JAKARTA – Tujuh kota di Indonesia akan mengampanyekan perlawanan terkait beredarnya berita hoax atau bohong yang semakin merajalela. Deklarasi akan digelar secara serentak dan bersamaan di tujuh kota pada acara Car Free Day (CFD) Minggu (8/1/2017) pagi.
Tujuh kota tersebut adalah Semarang, Jakarta, Surabaya, Bandung, Wonosobo, Solo dan Yogyakarta. Deklarasi bertajuk ‘Masyarakat Anti Fitnah’, acara ini akan digelar serentak dan sejumlah tokoh akan terlibat. Di antaranya Gubernur Jateng Ganjar Pranowo, Wali Kota Bandung Ridwan Kamil, Wali Kota Solo FX Hadi Rudyatmo dan Wali Kota Surabaya Tri Rismaharini.

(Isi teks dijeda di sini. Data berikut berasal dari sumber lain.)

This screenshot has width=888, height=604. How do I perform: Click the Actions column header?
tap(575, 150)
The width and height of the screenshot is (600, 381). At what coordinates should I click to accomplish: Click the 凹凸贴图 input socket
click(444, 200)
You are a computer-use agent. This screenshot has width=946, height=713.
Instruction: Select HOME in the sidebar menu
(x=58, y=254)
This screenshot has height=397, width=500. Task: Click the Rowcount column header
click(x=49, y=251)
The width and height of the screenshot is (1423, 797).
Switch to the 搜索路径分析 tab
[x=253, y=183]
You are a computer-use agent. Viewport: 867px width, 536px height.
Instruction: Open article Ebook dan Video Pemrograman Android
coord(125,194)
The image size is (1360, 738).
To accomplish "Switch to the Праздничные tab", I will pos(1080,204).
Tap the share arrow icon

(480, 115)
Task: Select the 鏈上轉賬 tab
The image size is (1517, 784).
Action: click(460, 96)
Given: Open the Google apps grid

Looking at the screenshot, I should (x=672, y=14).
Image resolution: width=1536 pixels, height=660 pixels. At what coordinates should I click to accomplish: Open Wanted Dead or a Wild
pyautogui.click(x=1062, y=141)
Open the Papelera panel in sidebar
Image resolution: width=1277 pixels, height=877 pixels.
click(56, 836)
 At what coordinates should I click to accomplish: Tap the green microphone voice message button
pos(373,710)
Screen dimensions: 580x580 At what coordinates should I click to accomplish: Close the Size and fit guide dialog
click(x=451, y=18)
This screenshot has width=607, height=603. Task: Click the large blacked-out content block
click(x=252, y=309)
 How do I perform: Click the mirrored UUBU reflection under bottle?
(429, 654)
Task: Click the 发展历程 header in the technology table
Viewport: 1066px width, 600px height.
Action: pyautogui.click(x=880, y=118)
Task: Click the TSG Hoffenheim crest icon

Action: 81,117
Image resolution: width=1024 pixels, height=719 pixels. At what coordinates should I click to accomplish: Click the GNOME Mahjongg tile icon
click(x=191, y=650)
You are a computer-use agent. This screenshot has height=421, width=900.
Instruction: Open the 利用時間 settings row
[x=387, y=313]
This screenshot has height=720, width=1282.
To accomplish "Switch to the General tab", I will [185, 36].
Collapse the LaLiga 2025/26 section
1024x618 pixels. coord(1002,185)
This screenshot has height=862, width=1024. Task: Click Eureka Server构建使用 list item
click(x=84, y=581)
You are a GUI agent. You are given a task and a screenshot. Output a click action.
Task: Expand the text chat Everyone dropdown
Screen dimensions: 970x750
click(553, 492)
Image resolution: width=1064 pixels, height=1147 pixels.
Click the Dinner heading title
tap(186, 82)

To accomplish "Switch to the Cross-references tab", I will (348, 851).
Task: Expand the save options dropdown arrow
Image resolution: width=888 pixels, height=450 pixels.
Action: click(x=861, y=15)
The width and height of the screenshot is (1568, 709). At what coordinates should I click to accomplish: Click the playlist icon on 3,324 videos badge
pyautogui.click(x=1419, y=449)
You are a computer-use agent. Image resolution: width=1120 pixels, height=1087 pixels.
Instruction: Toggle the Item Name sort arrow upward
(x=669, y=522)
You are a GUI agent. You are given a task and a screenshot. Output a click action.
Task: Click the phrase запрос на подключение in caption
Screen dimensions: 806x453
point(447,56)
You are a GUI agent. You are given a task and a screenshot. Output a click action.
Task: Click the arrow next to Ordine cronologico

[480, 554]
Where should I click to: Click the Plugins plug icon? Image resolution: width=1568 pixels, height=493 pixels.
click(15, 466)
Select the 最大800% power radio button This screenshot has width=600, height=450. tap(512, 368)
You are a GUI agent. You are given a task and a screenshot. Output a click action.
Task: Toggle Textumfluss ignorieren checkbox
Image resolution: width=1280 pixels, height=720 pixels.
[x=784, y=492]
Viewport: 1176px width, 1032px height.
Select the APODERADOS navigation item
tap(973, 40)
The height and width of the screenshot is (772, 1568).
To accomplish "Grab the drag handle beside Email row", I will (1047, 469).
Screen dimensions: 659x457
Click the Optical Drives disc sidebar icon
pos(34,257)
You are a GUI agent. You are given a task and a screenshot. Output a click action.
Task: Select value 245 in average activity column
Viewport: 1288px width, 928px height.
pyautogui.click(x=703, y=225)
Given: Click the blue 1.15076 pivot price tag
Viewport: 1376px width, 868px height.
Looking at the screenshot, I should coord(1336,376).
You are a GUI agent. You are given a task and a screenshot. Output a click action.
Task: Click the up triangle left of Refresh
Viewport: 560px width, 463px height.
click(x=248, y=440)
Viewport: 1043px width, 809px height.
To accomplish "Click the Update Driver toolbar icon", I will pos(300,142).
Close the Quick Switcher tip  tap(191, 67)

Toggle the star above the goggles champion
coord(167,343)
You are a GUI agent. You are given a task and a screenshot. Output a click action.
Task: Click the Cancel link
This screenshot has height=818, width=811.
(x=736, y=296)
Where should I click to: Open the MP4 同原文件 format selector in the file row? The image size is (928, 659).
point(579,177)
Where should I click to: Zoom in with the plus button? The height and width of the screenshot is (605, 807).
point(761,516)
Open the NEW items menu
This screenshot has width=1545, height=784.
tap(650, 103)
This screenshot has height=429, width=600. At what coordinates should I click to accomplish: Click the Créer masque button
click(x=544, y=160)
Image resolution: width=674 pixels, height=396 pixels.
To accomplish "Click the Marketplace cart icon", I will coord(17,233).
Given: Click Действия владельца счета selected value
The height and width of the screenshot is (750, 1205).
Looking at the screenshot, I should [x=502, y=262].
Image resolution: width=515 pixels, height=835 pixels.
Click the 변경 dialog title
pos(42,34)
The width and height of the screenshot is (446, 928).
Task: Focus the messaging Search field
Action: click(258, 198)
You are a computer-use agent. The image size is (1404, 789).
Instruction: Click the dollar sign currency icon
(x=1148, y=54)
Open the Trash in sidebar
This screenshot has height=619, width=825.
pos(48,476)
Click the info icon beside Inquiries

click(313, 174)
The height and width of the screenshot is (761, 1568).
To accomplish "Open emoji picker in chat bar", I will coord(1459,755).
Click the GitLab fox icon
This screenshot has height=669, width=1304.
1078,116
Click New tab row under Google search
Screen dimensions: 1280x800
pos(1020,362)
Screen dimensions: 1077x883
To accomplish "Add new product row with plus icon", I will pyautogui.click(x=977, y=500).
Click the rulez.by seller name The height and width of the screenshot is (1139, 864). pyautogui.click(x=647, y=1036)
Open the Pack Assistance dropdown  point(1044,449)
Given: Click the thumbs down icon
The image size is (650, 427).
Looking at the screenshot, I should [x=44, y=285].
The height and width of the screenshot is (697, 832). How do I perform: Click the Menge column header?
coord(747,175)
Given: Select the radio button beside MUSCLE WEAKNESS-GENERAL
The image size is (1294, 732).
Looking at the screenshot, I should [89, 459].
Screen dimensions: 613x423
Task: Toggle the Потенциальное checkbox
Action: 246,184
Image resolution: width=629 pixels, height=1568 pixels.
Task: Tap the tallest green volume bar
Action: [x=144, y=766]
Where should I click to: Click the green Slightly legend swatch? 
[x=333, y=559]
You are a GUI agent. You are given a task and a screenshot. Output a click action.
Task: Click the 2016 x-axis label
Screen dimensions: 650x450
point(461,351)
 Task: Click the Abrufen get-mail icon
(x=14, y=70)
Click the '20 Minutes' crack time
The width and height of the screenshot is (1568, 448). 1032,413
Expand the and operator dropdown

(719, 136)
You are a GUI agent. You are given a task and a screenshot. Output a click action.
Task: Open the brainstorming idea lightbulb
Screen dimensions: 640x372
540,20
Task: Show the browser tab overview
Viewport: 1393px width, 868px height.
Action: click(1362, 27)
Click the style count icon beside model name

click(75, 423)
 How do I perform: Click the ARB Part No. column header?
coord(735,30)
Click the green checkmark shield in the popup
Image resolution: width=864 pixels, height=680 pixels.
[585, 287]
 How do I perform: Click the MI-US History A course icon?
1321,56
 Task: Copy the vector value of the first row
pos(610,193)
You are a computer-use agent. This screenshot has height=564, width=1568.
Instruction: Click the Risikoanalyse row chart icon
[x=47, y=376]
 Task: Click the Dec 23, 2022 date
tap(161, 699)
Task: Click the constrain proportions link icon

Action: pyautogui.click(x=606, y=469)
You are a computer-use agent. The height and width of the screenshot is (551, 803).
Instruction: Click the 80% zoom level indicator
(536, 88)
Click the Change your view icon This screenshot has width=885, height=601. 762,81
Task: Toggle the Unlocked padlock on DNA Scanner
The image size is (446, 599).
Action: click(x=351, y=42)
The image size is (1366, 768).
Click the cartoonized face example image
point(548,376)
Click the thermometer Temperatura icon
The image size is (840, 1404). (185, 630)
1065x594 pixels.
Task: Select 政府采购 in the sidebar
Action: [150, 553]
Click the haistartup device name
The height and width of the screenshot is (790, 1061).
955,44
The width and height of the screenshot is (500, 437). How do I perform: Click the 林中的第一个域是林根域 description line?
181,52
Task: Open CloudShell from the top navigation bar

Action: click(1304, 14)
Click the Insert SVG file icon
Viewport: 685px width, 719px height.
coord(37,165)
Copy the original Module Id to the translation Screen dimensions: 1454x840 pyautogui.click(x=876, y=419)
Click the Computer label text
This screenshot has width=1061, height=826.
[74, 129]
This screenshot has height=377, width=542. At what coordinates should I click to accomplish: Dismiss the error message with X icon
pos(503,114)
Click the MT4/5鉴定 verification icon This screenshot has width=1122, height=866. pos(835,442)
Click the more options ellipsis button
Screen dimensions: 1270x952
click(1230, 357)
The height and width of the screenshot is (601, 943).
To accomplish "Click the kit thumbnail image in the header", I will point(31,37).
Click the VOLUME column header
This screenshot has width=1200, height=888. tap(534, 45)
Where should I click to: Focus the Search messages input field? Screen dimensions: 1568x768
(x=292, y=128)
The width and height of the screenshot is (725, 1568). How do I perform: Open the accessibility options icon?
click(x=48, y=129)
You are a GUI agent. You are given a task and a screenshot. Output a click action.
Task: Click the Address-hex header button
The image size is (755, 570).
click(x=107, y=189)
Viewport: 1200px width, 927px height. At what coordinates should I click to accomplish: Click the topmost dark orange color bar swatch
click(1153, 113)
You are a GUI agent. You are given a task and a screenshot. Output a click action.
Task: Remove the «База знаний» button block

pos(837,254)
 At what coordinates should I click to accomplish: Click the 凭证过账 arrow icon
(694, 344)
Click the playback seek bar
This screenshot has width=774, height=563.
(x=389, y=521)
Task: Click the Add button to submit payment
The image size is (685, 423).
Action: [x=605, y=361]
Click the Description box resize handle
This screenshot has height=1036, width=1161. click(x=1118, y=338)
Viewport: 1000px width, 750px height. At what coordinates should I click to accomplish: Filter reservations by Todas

Koordinator Semarang Tolak Berita Hoax, Farid Zamroni mengatakan, kampanye dilatarbelakangi merebaknya berita bohong dan fitnah atau biasa disebut hoax yang bertebaran di dunia maya terutama media sosial menjadi kegelisahan banyak pihak. Dari hal itu kemudian muncul kelompok-kelompok diskusi hingga lahirlah kegiatan yang dilakukan serentak.
“Selama ini kan gerakannya masih sporadis, nah kemudian kita menyatukan pikiran untuk membuat langkah nyata apa yang kira-kira bisa memberi perubahan dan edukasi. Lalu kita sepakat untuk deklarasi di Semarang yang dipusatkan di Jalan Pahlawan depan Kantor Gubernur saat car free day Minggu pagi mendatang,” kata Farid, Sabtu (7/1/2017), dikutip dari merdeka.com.
Menurut Farid, dalam deklarasi itu, Masyarakat Anti Hoax Semarang akan mengampanyekan dan mengedukasi bagaimana memilah informasi yang benar dan tidak. Sasaran terutama pada anak muda sebagai pengguna internet terbanyak.
Kegiatan yang berslogan ‘Turn Back Hoax’ ini menurutnya bukan hanya sekedar kampanye kemudian selesai. Namun justru akan berlanjut ke hal yang lebih penting yakni workshop dan edukasi tentang bagaimana menerima sebuah informasi. Sehingga, menurutnya seseorang tidak akan dengan mudah menyebarkan informasi yang tidak jelas sumbernya. Di Semarang, acara ini akan dihadiri oleh Gubernur Jawa Tengah Ganjar Pranowo dan sejumlah tokoh penting lain.
Farid mengatakan, sudah ada sekitar 35 komunitas yang konfirmasi untuk terlibat langsung pada gerakan ini. Di antaranya Pemprov Jateng, Pemkot Semarang, Polda Jateng, KNPI Kota Semarang, Kadin Kota Semarang, GP Anshor Jateng, Rembugsocmed Semarang, PHRI, komunitas drone dan sejumlah komunitas lain.
“Untuk Wali Kota Semarang masih dalam konfirmasi, untuk dari Polda mungkin diwakilkan Kabid Humas Polda Kombes Pol Djarod Padakova. Semoga bisa hadir,” tambahnya.